• [WHAT YOU HAVE TO DO] Each line of the data holding "computer" should be found and copied.

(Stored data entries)
------------

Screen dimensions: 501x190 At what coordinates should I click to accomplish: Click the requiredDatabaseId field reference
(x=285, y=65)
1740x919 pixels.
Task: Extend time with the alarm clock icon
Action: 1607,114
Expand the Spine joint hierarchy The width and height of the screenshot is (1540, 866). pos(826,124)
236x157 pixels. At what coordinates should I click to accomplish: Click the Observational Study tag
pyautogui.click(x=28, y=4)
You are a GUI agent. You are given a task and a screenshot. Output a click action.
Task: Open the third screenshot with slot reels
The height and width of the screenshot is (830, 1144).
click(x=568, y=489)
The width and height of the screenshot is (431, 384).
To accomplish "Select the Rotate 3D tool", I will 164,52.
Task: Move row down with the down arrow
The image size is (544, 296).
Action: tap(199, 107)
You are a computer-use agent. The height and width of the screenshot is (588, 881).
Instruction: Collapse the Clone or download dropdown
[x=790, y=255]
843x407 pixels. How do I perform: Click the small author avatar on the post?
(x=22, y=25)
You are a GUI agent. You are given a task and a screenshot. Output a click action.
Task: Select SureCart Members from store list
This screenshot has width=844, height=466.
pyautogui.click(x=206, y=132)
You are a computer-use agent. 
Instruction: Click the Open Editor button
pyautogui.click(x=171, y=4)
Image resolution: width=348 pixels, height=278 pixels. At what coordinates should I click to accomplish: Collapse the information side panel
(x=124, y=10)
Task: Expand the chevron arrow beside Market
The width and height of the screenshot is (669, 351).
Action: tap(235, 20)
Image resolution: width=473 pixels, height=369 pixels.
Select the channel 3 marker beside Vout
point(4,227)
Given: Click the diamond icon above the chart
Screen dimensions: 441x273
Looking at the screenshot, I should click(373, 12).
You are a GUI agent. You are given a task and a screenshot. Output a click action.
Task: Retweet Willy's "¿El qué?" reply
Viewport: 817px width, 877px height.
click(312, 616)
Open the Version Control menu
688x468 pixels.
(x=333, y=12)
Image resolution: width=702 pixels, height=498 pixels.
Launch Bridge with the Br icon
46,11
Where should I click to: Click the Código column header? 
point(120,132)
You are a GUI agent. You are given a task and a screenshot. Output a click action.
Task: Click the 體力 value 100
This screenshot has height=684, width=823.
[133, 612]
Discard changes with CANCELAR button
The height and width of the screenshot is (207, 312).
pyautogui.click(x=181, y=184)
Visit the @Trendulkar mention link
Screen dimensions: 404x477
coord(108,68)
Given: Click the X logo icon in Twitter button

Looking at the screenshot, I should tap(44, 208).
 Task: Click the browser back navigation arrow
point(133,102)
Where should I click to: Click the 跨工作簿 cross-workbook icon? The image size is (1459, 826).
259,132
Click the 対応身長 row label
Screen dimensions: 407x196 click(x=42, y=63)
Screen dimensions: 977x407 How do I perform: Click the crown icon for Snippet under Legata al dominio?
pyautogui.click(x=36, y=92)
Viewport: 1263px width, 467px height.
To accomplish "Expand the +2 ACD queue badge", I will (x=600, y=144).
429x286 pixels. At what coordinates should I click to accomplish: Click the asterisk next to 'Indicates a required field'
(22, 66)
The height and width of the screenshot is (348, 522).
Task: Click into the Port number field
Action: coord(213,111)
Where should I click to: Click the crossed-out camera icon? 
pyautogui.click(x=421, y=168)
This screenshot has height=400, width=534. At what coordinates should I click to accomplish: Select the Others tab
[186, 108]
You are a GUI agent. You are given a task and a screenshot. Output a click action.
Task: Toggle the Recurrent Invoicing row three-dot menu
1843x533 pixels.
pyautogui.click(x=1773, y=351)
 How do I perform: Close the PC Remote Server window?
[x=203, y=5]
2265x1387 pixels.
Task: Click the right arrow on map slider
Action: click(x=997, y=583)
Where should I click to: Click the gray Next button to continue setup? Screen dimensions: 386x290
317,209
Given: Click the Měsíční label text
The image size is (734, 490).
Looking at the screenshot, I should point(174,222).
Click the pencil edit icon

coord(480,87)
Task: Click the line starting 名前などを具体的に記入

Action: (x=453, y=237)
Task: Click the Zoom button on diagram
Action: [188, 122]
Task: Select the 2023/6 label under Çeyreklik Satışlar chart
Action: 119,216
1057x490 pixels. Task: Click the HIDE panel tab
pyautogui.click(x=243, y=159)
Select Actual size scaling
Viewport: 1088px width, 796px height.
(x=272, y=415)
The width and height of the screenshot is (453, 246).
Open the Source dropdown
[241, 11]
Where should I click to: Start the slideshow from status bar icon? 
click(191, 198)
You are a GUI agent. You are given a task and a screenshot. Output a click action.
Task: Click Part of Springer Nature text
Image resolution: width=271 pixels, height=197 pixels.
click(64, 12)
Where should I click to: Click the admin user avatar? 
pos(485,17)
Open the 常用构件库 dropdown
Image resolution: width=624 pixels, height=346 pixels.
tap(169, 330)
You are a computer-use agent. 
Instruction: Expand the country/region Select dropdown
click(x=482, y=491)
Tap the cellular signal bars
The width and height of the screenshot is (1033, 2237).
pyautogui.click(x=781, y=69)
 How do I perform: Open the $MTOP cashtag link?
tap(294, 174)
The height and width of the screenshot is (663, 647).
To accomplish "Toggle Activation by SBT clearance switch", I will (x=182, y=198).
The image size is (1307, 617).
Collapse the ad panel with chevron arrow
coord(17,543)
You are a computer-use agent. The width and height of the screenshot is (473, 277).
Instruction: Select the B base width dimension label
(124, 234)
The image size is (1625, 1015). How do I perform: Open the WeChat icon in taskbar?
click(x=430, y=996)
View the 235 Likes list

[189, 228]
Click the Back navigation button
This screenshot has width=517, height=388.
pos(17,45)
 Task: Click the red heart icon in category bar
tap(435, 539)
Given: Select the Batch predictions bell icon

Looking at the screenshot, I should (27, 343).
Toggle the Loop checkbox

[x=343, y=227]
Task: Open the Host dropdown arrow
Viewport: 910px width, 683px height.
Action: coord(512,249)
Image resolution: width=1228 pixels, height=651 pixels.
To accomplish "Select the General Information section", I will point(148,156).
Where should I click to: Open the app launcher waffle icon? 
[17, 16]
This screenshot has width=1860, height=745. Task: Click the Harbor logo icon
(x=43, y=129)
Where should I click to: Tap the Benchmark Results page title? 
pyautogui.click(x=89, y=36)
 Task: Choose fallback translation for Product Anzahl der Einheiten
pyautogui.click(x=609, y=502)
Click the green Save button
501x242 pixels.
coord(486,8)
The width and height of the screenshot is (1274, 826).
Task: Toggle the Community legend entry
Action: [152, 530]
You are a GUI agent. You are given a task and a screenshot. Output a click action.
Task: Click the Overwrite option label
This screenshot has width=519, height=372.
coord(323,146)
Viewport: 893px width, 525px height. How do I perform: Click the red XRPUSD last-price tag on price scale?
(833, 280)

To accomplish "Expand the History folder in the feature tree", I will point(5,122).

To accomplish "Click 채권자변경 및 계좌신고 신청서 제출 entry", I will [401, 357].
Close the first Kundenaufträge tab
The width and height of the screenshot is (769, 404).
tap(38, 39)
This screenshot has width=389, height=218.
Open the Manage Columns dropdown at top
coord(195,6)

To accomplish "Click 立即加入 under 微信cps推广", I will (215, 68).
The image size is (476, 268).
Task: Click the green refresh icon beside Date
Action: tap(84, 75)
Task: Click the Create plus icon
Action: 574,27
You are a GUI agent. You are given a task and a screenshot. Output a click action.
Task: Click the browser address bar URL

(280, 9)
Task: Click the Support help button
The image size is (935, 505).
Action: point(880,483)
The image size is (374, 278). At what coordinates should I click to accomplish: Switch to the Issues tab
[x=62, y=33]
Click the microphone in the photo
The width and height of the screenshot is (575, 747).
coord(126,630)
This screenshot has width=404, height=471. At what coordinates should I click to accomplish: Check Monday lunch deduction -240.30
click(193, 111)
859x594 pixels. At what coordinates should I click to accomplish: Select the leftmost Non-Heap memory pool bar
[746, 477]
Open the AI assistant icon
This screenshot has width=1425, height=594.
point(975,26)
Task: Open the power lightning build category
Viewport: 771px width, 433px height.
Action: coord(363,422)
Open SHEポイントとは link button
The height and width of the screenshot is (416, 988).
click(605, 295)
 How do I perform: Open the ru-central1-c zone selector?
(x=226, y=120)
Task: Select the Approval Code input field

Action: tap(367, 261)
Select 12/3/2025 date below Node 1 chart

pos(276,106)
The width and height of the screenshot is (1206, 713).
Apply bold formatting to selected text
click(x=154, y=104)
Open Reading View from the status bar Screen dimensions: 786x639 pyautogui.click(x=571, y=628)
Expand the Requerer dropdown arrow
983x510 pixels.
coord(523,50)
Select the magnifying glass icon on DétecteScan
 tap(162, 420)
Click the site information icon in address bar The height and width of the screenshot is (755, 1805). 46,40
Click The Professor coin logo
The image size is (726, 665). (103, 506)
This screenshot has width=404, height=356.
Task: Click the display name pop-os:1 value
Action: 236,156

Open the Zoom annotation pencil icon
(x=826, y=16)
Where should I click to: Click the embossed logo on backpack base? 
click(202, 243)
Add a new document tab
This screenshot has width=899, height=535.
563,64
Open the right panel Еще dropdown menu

------------

• [ANSWER SECTION]
You are a computer-use agent. The height and width of the screenshot is (588, 881).
You are a computer-use agent. 
You are a computer-use agent. 
You are a computer-use agent. The width and height of the screenshot is (473, 277).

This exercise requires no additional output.